France, 1907 : Nombre de membres nécessaires dans une assemblée pour pouvoir légalement délibérer ; littér. desquels. Abréviation de quorum numerus sufficit, desquels le nombre suffit. On atteint le quorum quand on arrive à ce nombre.

Dès le lycée, en rhétorique, l’élève Muffet avait organisé déjà une petite parlotte, avec commissions. sous-commissions, votes par main levée, appel nominal, quorum, interpellations, ordres du jour, et tout le bataclan. Étudiant en droit, stagiaire au faux col rigide, il avait eu, dans les conférences, des succès oratoires très considérables.

(François Coppée)

Struggle for life

France, 1907 : Lutte pour la vie. Expression anglaise, lancée par Darwin dans la circulation.

Struggle for life, la lutte pour la vie, expression brutalement inepte, éloquente, il faut le reconnaitre, dans sa bestialité, mise en crédit par le mercantilisme britannique à l’usage du mercantilisme cosmopolite, qui fait chorus admirativement. Car tel est bien le dernier mot, il ne voit pas au delà de l’esprit bourgeois, sa conception suprême : le désordre sans frein, dit autrement le régime de la concurrence, l’aléa incessant de l’agiotage ; la déprédation meurtrière, qui est l’ordre — ou la forme civilisée du cannibalisme, c’est tout un pour eux, — chez nos peuples perfectionnés ; c’est-à-dire la lutte affamée, haletante, sans moyens, sans vergogne, la bataille des fauves, à belles griffes, à belles dents, sans trêve et sans quartier. Malheur à ceux qui tombent dessous ! Struggle for life ; hourrah !

(Émile Leverdays)

On ne le peut méconnaître, dans les conditions actuelles de l’existence, la pratique de l’escrime rend plus de services que celle du vers latin, et il est plus avantageux dans le struggle for life d’avoir recours à la savate qu’aux injures en vers grecs dont usaient les héros d’Homère avec une volubilité à laquelle ne sauraient atteindre les meilleurs élèves de rhétorique.

(Grosclaude, Le Journal)

Surse (faire la)

Rigaud, 1881 : « Quand on s’amuse (au magasin), un des commis fait la surse. Faire la surse, c’est faire sentinelle. La sentinelle veille et observe, et dès que le patron apparaît, un cri de convention, qui ne peut éveiller aucune défiance, retentit dans le magasin et se répète d’un rayon à l’autre. Comme par exemple 8.50 ! ou 9.50 ! » (Commis et demoiselles de magasin, 1868.) Longtemps le mot d’ordre fut sur seize ! L’hiver dernier, aux magasins du Printemps, c’était : « Voyez gants Suède no 1 », ou « voyez Suède 1 ». — Nous laissons à de plus savants que nous le soin d’éclaircir l’étymologie et d’affirmer si le surse de MM. les calicots vient du latin sursum.

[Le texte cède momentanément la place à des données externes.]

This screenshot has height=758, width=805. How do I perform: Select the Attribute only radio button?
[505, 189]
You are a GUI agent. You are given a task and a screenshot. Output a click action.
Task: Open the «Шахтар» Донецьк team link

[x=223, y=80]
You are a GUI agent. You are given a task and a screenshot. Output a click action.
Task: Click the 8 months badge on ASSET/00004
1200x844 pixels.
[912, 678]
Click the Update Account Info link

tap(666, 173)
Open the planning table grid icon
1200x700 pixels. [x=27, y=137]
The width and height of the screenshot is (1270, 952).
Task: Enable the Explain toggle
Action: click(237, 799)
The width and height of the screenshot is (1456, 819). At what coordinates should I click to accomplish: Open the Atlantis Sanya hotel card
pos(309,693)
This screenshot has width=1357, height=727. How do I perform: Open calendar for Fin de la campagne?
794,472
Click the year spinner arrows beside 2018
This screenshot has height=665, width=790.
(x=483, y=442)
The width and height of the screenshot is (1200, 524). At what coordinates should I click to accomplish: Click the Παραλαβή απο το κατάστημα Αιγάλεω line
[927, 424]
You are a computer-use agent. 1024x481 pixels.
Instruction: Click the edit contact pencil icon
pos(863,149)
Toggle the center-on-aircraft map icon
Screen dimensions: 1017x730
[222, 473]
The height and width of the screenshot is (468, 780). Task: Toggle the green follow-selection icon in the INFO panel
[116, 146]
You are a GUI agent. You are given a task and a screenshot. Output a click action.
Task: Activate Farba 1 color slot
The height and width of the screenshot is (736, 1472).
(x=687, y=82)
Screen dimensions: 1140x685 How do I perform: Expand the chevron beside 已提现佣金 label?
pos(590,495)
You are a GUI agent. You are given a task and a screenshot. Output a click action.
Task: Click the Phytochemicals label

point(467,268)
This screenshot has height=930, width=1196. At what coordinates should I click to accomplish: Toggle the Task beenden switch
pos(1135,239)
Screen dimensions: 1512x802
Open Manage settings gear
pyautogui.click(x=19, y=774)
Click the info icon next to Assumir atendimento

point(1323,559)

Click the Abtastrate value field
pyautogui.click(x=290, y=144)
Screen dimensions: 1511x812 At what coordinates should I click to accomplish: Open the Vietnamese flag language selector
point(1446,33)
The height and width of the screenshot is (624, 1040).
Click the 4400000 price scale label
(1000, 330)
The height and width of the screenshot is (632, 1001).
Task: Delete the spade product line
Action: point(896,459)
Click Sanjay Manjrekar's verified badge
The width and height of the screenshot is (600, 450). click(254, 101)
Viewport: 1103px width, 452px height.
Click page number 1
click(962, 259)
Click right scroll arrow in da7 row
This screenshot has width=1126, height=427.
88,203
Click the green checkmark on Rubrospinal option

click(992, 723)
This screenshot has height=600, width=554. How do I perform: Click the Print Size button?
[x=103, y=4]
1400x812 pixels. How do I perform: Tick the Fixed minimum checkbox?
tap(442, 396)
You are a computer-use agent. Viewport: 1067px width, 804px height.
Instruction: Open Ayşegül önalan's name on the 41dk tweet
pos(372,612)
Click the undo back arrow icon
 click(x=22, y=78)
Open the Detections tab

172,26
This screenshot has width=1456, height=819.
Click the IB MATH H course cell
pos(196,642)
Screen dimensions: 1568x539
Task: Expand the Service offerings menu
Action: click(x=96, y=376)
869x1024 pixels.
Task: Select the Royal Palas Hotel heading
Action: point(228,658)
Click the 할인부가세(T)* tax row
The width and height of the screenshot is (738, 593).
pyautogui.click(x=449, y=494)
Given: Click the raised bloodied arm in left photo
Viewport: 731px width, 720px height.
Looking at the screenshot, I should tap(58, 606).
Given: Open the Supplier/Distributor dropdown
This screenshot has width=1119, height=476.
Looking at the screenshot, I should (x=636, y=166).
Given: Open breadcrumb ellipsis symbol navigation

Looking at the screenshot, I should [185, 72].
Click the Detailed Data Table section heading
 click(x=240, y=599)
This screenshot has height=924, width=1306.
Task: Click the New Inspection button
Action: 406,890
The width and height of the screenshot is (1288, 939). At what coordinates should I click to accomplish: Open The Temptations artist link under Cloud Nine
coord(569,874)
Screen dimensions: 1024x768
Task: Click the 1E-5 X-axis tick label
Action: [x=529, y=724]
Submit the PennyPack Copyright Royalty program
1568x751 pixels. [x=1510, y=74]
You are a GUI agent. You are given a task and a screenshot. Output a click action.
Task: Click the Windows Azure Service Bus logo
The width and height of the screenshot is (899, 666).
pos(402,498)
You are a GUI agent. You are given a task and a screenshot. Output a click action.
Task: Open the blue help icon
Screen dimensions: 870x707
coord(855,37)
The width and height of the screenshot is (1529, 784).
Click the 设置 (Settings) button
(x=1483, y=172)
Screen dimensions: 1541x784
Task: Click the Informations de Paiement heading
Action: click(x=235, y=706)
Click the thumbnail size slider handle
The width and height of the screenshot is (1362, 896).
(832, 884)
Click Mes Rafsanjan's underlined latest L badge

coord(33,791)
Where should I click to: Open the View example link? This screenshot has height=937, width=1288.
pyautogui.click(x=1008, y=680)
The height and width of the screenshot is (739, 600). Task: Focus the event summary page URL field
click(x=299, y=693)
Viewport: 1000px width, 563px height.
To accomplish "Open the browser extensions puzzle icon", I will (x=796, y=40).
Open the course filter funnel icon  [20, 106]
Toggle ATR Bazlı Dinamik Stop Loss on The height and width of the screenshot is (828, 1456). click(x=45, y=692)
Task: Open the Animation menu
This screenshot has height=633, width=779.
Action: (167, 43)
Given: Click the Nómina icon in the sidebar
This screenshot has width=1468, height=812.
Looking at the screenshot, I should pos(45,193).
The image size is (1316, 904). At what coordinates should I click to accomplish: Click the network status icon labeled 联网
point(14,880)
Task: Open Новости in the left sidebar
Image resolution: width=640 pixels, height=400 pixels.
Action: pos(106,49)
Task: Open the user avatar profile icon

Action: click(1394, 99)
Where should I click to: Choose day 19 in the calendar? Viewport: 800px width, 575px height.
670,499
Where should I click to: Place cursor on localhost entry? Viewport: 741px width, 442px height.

Pourquoi pas ? Il doit y avoir de bons latinistes parmi ces gentlemen. Il y a bien un ancien prix d’honneur de rhétorique actuellement cocher de fiacre, et un docteur ès-lettres, chiffonnier.

Vétéran

France, 1907 : Élève de rhétorique ; argot des collèges et lycées.

Les vétérans sont sordides et négligés comme les savants, ce sont des élèves consciencieux mais routiniers ; pauvres diables confinés dans les collèges, à qui le monde n’a pas envoyé ses rayonnements ; qui ont pour maîtresse Didon et Lavinie, lisent Laharpe et les modèles de la littérature, écrivent sur leur bannière : Racine, et rompent des lances contre Victor Hugo.